Non siete soli. E noi non siamo neutrali.

C’è un’Italia che sta zitta. Che si volta dall’altra parte. Che parla di pace mentre firma contratti d’armi. Che si indigna solo quando la cronaca lo permette, quando non disturba, quando è comodo. E poi c’è Ivrea. C’è una piazza. Una piazza piccola, testarda, incorruttibile. Una piazza che non si spegne.

Il Presidio per la Pace, ogni sabato, a Ivrea, ci ricorda che la coscienza civile non è un ricordo degli anni Settanta. È un atto necessario, qui e ora. In un Paese che ha smesso di indignarsi, in un’Europa che continua a vendere bombe, in un mondo che si abitua ai bambini uccisi e ai civili sepolti vivi sotto le macerie, loro restano. E fanno quello che nessuno vuole più fare: dicono la verità.

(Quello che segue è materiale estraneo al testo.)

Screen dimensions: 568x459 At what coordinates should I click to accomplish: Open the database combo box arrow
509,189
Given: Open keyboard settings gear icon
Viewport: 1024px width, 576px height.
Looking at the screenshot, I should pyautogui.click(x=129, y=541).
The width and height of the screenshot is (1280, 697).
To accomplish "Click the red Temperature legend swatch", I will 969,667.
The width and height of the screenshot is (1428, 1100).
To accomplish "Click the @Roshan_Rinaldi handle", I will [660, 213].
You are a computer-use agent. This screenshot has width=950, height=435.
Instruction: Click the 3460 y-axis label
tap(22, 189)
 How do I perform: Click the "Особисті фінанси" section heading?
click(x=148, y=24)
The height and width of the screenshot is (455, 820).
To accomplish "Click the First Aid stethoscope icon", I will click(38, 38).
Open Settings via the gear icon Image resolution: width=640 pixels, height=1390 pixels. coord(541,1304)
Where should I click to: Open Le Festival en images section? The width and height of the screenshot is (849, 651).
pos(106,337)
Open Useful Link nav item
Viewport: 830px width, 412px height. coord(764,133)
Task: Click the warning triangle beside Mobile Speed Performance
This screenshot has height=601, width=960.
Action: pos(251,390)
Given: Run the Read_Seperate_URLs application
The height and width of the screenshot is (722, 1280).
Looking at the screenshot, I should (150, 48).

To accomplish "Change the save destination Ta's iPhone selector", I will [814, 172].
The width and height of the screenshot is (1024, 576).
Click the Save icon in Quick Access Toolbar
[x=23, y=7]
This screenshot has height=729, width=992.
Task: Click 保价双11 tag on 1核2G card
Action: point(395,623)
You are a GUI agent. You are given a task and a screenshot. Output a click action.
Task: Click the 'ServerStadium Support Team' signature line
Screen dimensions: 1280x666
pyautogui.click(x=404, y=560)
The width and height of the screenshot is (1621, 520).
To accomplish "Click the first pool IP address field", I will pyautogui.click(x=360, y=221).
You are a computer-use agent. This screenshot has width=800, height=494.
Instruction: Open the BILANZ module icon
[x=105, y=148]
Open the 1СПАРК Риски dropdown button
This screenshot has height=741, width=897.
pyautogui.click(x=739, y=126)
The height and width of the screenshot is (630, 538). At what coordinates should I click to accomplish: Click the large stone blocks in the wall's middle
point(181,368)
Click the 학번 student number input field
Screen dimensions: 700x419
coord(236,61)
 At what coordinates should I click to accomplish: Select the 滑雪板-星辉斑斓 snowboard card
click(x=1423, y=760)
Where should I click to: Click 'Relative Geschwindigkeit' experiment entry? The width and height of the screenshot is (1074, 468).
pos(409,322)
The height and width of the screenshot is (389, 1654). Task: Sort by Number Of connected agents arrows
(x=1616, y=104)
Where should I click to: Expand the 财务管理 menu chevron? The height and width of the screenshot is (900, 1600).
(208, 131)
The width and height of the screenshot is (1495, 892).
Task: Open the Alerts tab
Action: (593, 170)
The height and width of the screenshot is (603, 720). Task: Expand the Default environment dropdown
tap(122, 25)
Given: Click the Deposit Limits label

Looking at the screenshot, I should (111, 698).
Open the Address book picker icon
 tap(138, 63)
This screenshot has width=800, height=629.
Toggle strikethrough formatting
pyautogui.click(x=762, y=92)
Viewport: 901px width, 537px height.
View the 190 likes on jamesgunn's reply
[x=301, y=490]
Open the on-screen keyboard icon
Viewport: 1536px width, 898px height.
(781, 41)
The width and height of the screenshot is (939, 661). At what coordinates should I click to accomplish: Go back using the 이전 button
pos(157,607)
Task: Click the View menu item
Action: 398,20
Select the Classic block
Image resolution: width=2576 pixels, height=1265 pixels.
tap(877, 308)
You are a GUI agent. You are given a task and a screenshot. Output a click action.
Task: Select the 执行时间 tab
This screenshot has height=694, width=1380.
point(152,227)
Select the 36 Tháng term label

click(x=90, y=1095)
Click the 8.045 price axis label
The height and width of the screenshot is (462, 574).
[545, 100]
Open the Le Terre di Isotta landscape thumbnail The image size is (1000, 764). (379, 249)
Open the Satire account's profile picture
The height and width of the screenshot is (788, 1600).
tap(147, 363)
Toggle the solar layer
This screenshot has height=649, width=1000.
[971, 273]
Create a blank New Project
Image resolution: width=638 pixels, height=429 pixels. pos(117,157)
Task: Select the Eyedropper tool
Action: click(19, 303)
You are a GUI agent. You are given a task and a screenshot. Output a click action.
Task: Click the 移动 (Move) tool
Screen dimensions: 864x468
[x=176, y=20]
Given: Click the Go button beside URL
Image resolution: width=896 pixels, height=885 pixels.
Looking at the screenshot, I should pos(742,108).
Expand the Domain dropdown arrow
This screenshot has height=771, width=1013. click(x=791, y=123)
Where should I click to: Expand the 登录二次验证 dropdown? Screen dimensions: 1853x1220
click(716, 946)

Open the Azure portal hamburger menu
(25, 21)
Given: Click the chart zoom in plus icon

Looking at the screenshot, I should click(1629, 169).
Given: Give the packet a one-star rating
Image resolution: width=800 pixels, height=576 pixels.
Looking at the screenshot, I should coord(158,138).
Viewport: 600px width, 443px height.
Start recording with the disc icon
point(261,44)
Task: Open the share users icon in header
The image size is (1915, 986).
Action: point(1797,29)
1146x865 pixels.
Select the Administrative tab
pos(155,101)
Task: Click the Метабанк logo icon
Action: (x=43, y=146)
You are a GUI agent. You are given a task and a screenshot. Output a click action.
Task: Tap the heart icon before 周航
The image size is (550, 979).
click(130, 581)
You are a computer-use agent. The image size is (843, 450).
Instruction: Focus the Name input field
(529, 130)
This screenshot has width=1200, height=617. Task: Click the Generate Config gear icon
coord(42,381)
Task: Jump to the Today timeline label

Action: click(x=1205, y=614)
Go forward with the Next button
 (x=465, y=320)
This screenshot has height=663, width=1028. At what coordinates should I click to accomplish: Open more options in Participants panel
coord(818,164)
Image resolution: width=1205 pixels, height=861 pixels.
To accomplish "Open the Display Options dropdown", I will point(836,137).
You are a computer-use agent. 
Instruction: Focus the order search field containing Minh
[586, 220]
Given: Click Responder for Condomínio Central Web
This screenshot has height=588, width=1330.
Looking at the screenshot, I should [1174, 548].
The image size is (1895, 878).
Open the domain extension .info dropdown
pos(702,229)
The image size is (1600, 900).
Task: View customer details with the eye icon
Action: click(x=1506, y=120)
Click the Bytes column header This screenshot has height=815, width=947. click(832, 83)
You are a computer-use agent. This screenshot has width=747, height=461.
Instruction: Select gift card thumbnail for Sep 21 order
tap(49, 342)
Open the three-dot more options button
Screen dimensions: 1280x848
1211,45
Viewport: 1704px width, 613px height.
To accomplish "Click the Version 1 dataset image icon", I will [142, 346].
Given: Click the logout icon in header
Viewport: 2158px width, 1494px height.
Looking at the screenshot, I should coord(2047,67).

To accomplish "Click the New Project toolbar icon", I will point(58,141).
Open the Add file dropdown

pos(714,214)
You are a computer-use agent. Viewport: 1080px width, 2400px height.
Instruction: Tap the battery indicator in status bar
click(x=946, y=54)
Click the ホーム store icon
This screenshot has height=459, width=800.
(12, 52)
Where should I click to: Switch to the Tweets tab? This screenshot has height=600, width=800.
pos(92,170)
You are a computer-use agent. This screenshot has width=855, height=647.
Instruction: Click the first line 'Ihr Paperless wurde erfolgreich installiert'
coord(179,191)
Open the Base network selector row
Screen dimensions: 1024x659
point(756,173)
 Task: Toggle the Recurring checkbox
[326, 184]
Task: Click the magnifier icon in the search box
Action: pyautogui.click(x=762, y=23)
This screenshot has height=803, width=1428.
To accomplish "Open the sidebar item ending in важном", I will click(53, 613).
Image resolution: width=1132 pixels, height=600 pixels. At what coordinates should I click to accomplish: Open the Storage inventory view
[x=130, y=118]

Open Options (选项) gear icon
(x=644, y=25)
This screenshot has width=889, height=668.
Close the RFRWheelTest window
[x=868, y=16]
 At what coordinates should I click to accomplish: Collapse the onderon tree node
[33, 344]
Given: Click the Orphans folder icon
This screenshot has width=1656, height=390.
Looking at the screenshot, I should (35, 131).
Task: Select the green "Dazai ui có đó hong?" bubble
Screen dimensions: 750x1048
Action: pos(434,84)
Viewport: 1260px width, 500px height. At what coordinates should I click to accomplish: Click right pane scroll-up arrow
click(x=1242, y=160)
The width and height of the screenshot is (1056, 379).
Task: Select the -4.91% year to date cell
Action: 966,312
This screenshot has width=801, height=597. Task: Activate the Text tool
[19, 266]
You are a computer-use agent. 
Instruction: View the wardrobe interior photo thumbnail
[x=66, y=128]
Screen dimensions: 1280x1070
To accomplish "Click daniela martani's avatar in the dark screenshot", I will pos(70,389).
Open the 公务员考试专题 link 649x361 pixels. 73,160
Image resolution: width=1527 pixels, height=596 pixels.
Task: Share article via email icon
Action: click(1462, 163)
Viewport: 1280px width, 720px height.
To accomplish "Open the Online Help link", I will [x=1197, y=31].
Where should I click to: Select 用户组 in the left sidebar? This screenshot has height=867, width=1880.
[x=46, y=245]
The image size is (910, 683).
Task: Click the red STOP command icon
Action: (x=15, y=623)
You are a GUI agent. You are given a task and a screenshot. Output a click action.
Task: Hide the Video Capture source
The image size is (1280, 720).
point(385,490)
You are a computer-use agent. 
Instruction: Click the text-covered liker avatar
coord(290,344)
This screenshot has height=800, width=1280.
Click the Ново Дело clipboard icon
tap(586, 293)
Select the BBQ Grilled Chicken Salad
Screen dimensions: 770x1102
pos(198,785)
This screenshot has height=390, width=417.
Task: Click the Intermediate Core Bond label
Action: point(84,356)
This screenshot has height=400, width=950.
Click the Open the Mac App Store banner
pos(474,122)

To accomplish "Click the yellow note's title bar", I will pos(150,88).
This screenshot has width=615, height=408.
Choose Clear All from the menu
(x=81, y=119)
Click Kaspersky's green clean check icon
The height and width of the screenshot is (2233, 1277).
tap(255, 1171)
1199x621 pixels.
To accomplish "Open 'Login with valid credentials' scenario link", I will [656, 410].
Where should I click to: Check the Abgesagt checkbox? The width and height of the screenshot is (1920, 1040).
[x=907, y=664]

Dicono che quello che accade a Gaza è un genocidio. Dicono che l’occupazione israeliana non è autodifesa, ma apartheid. Dicono che le parole “diritti umani” non hanno senso se restano chiuse nei comunicati. E lo dicono non nei salotti, ma per strada. In faccia alla città. In silenzio o con un microfono, con uno striscione o con una lettera, ma lo dicono. Sempre.

Noi, come giornale, non siamo qui per ringraziarli. Siamo qui per dirlo chiaro: noi stiamo con loro. Con chi resiste. Con chi denuncia. Con chi non accetta di essere complice. Non siamo neutrali, perché davanti a un massacro, la neutralità è vigliaccheria. E noi non abbiamo intenzione di essere vigliacchi.

In questo tempo dove tutto è ridotto a tifo, slogan, partigianeria cieca, il presidio ci costringe a guardare in faccia la realtà: non c’è simmetria tra chi bombarda e chi muore, tra chi occupa e chi è cacciato, tra chi spara e chi scappa. E se dire questo significa essere schierati, allora sì: siamo schierati. Dalla parte dei giusti. Dalla parte degli ultimi. Dalla parte della vita.

Il Presidio per la Pace non chiede applausi. Chiede di non voltarsi. E noi, nel nostro mestiere quotidiano di fare domande e cercare risposte, abbiamo un dovere preciso: non farli sentire soli. Non lasciarli parlare nel vuoto. Non ridurre le loro parole a una curiosità locale.

Sono molto di più. Sono una frontiera. Una resistenza civile. Una lezione settimanale di umanità, sobrietà, disobbedienza morale. E come giornale, questa lezione noi la ascoltiamo. La amplifichiamo. La portiamo fuori dalla piazza. Perché chi cammina ogni sabato al fianco del popolo palestinese, cammina anche per noi. Anche per chi non c’è. Anche per chi finge di non vedere.

E allora sì. Che sia chiaro a tutti. Se c’è da scegliere, tra il palazzo e la piazza, tra chi tace e chi denuncia, tra chi conta i morti e chi li piange, noi abbiamo già scelto.

Il presidio è dalla parte giusta della Storia.